Now, I just need to figure out what $x$ has to be. I can "undo" the adding 4 by subtracting 4 from both sides:
$x > 0 - 4$
$x > -4$

So, for the function to work, $x$ has to be any number bigger than -4.

Alternative answer

Answer: $x > -4$ (or in interval notation, $(-4, \infty)$) Explain
This is a question about figuring out the "domain" of a function, which just means finding all the numbers we can put into 'x' so the function makes sense. We need to remember rules about square roots and fractions. . The solving step is:

1. **Rule for Square Roots:** We have $\sqrt{x+4}$ in our problem. You know how we can't take the square root of a negative number in our math class, right? Like, $\sqrt{-9}$ doesn't work! So, whatever is *inside* the square root (which is $x+4$) *must* be zero or a positive number.
This means: $x+4 \ge 0$.
To make this true, $x$ must be greater than or equal to $-4$. (Because if $x$ was $-5$, $x+4$ would be $-1$, which is negative. But if $x$ is $-4$, $x+4$ is $0$, which is fine!) So, $x \ge -4$.

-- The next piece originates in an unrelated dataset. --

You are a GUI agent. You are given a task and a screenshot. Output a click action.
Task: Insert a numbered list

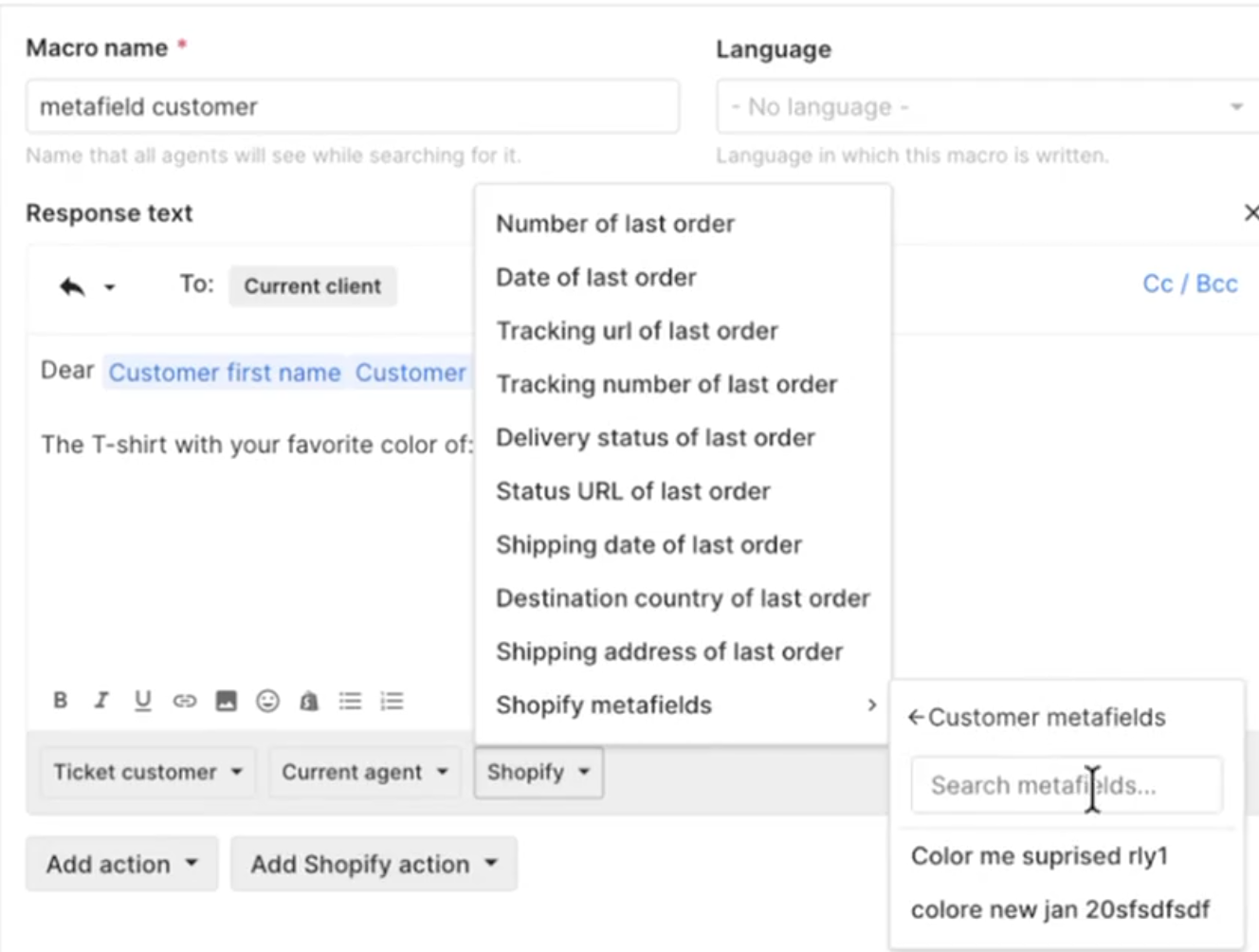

2. **Rule for Fractions:** Our function is a fraction: $\frac{1}{\sqrt{x+4}}$. Remember, we can *never* have a zero on the bottom of a fraction! That would be super weird, like trying to split one cookie among zero friends – impossible! So, the entire bottom part, $\sqrt{x+4}$, cannot be zero.
If $\sqrt{x+4}$ cannot be zero, then $x+4$ itself cannot be zero.
This means: $x+4 \ne 0$.
To make this true, $x$ cannot be $-4$. So, $x \ne -4$.

3. **Putting it Together:** Now we combine our two rules!
Rule 1 said: $x$ must be greater than or equal to $-4$ ($x \ge -4$).
Rule 2 said: $x$ cannot be equal to $-4$ ($x \ne -4$).
If $x$ has to be bigger than or equal to $-4$, AND it also can't be exactly $-4$, then the only choice left is that $x$ *must* be strictly greater than $-4$.
So, $x > -4$.

Alternative answer

Answer:
$(-4, \infty)$ Explain
This is a question about the domain of a function, specifically when there's a square root and a fraction involved . The solving step is:

First, I looked at the function $f(x)=\frac{1}{\sqrt{x+4}}$. I know two important rules for functions:
1. You can't divide by zero. So, the bottom part of the fraction, $\sqrt{x+4}$, can't be zero.
2. You can't take the square root of a negative number. So, the stuff inside the square root, $x+4$, has to be greater than or equal to zero.

Let's put those two rules together:
* Rule 2 says $x+4 \ge 0$. This means $x \ge -4$.
* Rule 1 says $\sqrt{x+4} \ne 0$. If $\sqrt{x+4}$ were 0, then $x+4$ would be 0, which means $x = -4$. So, $x$ cannot be $-4$.

When I combine "x must be greater than or equal to -4" and "x cannot be -4", it means $x$ has to be strictly greater than -4.
So, $x > -4$.

In math terms, we write this as an interval: $(-4, \infty)$. This means all numbers greater than -4, but not including -4 itself.